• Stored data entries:
►

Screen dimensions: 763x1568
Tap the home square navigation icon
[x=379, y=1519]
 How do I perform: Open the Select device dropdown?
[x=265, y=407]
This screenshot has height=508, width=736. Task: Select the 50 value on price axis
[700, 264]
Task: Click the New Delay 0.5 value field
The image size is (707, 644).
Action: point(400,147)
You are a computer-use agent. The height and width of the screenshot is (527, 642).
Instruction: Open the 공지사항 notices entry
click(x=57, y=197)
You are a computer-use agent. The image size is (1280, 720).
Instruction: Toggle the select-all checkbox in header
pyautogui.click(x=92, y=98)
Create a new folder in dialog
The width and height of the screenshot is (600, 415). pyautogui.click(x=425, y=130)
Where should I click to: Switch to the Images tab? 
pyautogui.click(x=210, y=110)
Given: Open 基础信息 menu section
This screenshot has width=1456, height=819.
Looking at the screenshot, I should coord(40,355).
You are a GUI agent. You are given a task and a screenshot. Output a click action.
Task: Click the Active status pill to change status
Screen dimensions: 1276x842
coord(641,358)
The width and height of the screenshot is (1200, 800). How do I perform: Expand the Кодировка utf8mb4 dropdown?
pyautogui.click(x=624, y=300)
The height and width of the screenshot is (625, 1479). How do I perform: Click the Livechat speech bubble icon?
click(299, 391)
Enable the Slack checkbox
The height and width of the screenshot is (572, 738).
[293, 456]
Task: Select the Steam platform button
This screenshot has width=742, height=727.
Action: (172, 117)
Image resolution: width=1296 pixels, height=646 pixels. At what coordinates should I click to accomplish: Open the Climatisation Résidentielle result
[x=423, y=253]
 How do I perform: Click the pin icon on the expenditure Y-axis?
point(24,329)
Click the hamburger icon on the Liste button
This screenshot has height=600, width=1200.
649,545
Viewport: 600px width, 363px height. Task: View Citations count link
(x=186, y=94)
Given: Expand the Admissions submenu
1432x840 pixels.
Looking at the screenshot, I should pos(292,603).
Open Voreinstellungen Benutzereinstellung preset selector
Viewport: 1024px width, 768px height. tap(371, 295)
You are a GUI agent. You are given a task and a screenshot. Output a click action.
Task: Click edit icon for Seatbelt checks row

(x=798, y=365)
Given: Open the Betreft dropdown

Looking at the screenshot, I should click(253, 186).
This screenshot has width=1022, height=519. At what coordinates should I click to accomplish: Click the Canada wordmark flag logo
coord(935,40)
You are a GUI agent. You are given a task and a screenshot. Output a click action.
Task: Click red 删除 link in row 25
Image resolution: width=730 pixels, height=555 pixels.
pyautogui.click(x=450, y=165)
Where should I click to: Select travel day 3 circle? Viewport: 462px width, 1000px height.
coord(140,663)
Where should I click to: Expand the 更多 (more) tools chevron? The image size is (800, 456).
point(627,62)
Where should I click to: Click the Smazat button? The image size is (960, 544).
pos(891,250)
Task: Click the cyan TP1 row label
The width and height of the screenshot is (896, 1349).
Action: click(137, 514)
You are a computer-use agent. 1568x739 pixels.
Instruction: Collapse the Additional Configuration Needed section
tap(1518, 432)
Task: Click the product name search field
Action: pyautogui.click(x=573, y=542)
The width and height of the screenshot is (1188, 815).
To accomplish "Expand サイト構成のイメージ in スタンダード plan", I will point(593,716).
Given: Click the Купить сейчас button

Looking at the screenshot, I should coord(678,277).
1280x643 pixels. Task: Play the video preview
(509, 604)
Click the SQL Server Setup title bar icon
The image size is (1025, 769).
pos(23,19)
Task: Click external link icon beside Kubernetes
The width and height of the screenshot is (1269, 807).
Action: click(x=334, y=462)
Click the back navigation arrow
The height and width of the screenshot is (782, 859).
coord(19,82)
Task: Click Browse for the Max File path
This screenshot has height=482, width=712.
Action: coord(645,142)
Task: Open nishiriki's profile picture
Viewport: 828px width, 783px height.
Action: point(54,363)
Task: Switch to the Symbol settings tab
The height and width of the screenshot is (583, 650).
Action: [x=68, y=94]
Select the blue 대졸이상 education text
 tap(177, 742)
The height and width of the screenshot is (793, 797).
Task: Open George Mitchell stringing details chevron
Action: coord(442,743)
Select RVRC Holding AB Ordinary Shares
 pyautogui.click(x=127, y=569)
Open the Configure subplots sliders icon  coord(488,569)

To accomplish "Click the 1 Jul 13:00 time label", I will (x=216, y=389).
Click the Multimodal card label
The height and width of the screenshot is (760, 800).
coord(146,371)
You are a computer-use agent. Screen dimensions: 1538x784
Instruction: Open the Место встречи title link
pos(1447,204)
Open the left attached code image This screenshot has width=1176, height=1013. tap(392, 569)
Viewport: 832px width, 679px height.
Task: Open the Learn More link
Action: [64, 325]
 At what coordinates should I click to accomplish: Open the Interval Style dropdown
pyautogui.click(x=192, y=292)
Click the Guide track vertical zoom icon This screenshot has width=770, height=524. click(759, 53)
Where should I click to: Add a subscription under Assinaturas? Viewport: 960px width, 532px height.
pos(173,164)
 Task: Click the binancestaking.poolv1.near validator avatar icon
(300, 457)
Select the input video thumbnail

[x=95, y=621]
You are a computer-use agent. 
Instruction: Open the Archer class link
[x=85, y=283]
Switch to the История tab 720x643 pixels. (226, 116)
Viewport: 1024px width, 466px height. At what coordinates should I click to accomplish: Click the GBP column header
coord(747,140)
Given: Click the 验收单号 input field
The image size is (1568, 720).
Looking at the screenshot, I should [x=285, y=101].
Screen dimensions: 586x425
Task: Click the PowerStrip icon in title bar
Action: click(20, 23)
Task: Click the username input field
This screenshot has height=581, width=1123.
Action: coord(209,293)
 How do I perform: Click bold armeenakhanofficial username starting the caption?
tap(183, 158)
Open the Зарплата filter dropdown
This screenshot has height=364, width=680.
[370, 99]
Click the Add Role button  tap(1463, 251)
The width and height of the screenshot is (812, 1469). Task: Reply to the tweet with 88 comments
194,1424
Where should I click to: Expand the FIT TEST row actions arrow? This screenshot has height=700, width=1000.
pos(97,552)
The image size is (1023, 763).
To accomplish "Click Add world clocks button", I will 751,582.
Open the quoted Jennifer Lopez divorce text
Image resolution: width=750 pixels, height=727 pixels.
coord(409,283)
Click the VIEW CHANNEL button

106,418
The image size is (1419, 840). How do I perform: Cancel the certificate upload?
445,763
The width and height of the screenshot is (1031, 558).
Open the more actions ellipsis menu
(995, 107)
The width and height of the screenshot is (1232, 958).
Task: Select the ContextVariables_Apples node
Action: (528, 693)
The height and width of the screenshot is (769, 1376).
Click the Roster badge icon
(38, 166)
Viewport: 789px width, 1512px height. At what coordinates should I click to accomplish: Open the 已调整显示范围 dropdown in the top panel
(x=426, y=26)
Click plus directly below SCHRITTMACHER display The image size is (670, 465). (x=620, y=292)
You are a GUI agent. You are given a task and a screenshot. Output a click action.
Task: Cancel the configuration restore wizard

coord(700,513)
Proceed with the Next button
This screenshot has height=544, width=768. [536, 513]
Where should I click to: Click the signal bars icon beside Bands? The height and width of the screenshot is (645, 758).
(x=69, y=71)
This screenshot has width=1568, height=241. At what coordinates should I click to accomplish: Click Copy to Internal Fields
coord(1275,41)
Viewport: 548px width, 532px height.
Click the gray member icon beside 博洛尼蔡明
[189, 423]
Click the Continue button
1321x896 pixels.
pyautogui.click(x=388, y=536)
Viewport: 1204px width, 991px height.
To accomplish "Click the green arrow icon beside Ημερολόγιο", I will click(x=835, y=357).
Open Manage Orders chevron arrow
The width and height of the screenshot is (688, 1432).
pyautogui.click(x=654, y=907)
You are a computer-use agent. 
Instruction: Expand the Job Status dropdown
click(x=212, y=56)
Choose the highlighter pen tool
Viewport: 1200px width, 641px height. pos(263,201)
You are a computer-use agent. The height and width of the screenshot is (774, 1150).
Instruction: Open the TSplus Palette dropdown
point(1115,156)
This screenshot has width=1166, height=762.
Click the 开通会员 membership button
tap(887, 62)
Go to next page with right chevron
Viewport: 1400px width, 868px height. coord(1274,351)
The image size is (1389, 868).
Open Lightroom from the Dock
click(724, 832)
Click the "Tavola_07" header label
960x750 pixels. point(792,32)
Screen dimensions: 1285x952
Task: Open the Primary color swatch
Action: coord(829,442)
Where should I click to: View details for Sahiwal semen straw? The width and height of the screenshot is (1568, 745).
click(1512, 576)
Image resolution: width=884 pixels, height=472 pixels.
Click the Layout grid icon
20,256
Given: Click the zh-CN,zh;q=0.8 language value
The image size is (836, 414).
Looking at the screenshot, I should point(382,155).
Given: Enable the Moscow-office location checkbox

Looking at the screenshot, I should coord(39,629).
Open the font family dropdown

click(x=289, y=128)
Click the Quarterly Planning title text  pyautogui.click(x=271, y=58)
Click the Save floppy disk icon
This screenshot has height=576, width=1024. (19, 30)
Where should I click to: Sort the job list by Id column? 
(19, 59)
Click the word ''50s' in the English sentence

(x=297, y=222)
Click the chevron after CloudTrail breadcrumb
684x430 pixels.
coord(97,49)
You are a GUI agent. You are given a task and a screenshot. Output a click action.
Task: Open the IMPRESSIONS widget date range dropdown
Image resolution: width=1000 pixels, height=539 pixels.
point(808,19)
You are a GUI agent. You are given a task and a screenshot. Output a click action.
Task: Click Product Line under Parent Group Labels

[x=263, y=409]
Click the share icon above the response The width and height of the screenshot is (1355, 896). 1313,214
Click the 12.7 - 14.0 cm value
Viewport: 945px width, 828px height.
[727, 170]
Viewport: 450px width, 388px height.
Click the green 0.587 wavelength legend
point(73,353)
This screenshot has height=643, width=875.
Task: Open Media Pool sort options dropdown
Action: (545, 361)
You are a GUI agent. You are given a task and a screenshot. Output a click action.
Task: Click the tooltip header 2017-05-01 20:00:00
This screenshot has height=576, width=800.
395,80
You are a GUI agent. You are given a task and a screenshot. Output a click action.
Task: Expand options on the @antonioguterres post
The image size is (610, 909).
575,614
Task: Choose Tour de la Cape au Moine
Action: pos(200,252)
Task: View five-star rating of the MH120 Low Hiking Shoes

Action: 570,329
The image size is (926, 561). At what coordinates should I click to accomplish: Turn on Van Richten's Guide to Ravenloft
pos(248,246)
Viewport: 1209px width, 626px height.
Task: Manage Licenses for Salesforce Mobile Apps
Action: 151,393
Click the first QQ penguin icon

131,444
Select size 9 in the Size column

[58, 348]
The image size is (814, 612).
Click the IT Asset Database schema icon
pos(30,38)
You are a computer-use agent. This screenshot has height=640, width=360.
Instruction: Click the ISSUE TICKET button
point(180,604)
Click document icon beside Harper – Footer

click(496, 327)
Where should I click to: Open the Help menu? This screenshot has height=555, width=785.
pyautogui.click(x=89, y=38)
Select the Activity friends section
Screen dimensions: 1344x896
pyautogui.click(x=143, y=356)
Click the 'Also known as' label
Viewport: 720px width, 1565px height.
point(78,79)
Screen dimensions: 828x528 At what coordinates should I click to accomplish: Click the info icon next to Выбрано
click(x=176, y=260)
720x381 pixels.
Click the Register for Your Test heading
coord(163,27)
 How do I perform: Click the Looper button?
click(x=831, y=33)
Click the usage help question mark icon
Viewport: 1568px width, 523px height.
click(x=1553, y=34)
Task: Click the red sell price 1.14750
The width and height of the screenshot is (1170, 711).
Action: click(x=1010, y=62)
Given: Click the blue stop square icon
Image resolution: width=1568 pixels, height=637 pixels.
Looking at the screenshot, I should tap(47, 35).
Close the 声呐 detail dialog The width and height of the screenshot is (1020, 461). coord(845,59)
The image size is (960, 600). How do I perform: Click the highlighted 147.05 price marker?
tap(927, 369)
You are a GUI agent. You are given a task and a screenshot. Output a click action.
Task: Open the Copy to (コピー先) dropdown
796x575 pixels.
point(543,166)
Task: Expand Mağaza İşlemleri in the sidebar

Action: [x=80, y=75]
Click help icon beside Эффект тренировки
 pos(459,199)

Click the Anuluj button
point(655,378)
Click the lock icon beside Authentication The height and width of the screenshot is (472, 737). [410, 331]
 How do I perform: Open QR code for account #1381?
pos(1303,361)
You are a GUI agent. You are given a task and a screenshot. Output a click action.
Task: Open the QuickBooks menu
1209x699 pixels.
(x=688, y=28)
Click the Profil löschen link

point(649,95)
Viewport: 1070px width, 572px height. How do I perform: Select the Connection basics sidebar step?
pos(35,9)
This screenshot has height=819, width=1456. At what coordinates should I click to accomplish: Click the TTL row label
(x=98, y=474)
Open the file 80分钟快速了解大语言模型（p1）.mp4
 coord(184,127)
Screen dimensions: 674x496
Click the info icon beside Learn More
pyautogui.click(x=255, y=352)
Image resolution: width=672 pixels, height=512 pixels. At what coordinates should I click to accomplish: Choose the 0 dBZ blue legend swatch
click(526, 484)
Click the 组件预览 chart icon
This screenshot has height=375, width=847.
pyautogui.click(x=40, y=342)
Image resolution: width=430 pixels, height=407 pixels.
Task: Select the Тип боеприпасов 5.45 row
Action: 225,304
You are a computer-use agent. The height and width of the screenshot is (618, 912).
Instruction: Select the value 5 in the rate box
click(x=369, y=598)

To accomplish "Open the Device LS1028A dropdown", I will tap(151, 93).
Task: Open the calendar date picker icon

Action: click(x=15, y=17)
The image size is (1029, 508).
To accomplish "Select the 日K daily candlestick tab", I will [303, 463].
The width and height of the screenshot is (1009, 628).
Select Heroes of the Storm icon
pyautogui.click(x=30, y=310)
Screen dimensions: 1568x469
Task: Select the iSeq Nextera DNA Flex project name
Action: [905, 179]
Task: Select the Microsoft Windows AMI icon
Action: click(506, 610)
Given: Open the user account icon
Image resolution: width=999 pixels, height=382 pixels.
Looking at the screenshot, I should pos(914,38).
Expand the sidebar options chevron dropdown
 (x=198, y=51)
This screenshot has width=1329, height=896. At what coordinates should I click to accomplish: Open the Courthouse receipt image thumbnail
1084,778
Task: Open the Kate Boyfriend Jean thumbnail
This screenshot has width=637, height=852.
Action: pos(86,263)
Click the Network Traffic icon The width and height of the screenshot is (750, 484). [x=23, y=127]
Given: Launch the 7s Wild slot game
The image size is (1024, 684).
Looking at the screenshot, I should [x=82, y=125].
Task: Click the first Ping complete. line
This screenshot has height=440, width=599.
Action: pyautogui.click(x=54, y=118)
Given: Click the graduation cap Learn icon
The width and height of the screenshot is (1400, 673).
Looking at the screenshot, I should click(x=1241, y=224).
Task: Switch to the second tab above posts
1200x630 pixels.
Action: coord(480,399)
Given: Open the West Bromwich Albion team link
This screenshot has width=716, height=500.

◄

• TASK REQUIREMENTS: Both the line containing "Viewport: 945px width, 828px height." and the line containing "The image size is (814, 612)." belong in the answer. Print them and every line above that falls between them exactly, and no others.

• ANSWER TO THE EXERCISE:
Viewport: 945px width, 828px height.
[727, 170]
Viewport: 450px width, 388px height.
Click the green 0.587 wavelength legend
point(73,353)
This screenshot has height=643, width=875.
Task: Open Media Pool sort options dropdown
Action: (545, 361)
You are a GUI agent. You are given a task and a screenshot. Output a click action.
Task: Click the tooltip header 2017-05-01 20:00:00
This screenshot has height=576, width=800.
395,80
You are a GUI agent. You are given a task and a screenshot. Output a click action.
Task: Expand options on the @antonioguterres post
The image size is (610, 909).
575,614
Task: Choose Tour de la Cape au Moine
Action: pos(200,252)
Task: View five-star rating of the MH120 Low Hiking Shoes

Action: 570,329
The image size is (926, 561). At what coordinates should I click to accomplish: Turn on Van Richten's Guide to Ravenloft
pos(248,246)
Viewport: 1209px width, 626px height.
Task: Manage Licenses for Salesforce Mobile Apps
Action: 151,393
Click the first QQ penguin icon

131,444
Select size 9 in the Size column

[58, 348]
The image size is (814, 612).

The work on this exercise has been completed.